=== Quoted passage ===
A Labour of Love

Well, perhaps not. But watching Labour tear itself apart is a bit.

As a somewhat disinterested onlooker, I’m inclined to make the following observations. Kier Starmer is the wrong man for the wrong time. Choosing him as leader is likely to prove as disastrous as choosing Jeremy Corbyn. That said, there was an honesty about Corbyn’s position. Hard left and that’s what you get. Precisely what it says on the tin. Starmer is a professional politician and is so slimy it is hard to pin him down. Having lost so badly this past week, he is floundering around looking to change that which is beyond change – not to mention suitable scapegoats. The Labour party is irredeemably at war with itself – the hard left on the one hand and the moderate centre left on the other. They probably hate each other with almost as much vigour as they hate the Tories.

Diane Abbott thinks that a return to hard left polices will be popular. Yeah, among the activists, maybe, but out here in the real world, among the very people they want to attract to vote for them, not so much.

Starmer’s decision to sack Angela Rayner has spectacularly backfired. I was bemused when I first heard the announcement as I thought that as she was elected by the membership, it wasn’t within his purview. It would seem that he has realised this and sort of promoted her. As well as sacking her, er… Who knows? He doesn’t seem to know what he is doing. That said, I suspect that Rayner is probably more in touch with the working classes in the old industrial north than Starmer – again, that said, her hard left policies are not popular with the actual working classes, the people who put Margaret Thatcher into power. The people who have recently overwhelmingly voted Tory. I’m also not sure that her accusing the party opposite of being scum when in the house went down too well with ordinary people either.
=== Material supplied ===
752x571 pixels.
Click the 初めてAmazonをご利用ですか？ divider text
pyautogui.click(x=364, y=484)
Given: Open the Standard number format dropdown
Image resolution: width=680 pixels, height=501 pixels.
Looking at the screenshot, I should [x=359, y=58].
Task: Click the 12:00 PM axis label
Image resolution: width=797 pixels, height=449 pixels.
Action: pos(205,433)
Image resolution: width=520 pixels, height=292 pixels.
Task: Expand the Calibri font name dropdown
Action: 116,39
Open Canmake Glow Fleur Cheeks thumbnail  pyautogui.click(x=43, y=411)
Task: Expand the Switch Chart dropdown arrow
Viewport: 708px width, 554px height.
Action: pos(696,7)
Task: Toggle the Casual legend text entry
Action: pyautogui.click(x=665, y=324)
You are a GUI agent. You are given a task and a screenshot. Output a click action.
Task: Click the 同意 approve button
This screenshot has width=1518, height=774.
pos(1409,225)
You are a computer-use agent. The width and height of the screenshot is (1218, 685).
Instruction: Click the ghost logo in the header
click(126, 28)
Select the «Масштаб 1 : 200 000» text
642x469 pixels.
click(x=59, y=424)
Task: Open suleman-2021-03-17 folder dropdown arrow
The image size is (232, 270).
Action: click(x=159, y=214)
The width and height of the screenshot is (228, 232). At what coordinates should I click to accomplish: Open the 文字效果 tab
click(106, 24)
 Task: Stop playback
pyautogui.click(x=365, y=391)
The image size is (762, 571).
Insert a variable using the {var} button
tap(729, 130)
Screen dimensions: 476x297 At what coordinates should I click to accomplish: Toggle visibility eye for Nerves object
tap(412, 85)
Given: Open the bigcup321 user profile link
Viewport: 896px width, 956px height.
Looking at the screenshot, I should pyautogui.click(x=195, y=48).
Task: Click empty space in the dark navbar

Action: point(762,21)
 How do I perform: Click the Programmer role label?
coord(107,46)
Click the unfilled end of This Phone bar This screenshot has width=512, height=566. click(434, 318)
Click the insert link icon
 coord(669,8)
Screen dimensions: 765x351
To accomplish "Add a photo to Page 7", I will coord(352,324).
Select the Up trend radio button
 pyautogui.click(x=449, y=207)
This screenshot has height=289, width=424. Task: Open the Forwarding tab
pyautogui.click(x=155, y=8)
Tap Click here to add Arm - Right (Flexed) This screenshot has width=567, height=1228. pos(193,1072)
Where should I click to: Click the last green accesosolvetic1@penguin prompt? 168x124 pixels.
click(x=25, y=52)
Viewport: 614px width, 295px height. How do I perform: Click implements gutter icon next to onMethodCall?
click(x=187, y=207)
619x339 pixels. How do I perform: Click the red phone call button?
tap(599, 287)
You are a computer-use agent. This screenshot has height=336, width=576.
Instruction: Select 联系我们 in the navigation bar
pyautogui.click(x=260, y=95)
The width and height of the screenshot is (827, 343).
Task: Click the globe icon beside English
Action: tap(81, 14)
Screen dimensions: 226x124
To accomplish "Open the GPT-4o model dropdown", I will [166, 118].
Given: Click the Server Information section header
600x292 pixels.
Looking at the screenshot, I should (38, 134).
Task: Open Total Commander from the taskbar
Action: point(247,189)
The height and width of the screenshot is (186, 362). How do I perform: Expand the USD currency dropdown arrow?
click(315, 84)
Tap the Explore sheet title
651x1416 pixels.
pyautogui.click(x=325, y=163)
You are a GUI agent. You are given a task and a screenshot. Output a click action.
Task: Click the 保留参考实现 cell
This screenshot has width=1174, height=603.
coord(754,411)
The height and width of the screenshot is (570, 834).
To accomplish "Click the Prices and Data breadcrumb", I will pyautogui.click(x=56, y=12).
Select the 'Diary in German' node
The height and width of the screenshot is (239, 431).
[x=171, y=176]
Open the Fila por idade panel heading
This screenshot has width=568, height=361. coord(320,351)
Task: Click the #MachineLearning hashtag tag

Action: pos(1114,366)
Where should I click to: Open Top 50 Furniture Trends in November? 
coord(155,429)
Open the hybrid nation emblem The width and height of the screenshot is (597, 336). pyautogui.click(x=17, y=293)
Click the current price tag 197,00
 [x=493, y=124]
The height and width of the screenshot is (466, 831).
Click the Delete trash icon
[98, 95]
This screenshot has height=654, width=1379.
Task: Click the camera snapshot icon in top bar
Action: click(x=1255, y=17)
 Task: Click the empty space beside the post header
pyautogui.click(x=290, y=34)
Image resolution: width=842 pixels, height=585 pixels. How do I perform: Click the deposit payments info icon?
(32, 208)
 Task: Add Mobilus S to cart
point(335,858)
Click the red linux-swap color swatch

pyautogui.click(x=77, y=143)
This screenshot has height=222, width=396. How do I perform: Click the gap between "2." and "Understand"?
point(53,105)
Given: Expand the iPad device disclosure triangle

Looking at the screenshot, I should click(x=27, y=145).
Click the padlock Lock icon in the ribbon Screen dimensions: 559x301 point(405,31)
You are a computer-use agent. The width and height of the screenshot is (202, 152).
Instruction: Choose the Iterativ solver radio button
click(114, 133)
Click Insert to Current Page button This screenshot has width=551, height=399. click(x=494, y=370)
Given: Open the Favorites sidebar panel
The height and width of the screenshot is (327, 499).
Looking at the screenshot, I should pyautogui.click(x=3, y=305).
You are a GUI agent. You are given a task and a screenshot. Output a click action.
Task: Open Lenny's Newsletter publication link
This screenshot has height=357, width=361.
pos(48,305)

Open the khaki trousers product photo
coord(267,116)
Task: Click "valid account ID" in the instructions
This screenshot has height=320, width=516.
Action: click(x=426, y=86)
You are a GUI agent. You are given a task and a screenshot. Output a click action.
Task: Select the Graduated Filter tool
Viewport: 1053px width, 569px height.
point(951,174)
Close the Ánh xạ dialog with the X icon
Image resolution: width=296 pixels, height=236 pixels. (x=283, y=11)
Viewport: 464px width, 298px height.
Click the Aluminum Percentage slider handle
===
Request 1: Rewrite everything from "As a somewhat" down to "hate the Tories." in the piece on Labour, swapping "slimy" for "slippery".
Request 2: Copy everything in the entries from the line containing "Task: Click the empty" down to the line containing "Click Insert to", without changing anything.
The piece on Labour and the entries have nothing to do with each other.

Exercise output 1:
As a somewhat disinterested onlooker, I’m inclined to make the following observations. Kier Starmer is the wrong man for the wrong time. Choosing him as leader is likely to prove as disastrous as choosing Jeremy Corbyn. That said, there was an honesty about Corbyn’s position. Hard left and that’s what you get. Precisely what it says on the tin. Starmer is a professional politician and is so slippery it is hard to pin him down. Having lost so badly this past week, he is floundering around looking to change that which is beyond change – not to mention suitable scapegoats. The Labour party is irredeemably at war with itself – the hard left on the one hand and the moderate centre left on the other. They probably hate each other with almost as much vigour as they hate the Tories.

Exercise output 2:
 Task: Click the empty space beside the post header
pyautogui.click(x=290, y=34)
Image resolution: width=842 pixels, height=585 pixels. How do I perform: Click the deposit payments info icon?
(32, 208)
 Task: Add Mobilus S to cart
point(335,858)
Click the red linux-swap color swatch

pyautogui.click(x=77, y=143)
This screenshot has height=222, width=396. How do I perform: Click the gap between "2." and "Understand"?
point(53,105)
Given: Expand the iPad device disclosure triangle

Looking at the screenshot, I should click(x=27, y=145).
Click the padlock Lock icon in the ribbon Screen dimensions: 559x301 point(405,31)
You are a computer-use agent. The width and height of the screenshot is (202, 152).
Instruction: Choose the Iterativ solver radio button
click(114, 133)
Click Insert to Current Page button This screenshot has width=551, height=399. click(x=494, y=370)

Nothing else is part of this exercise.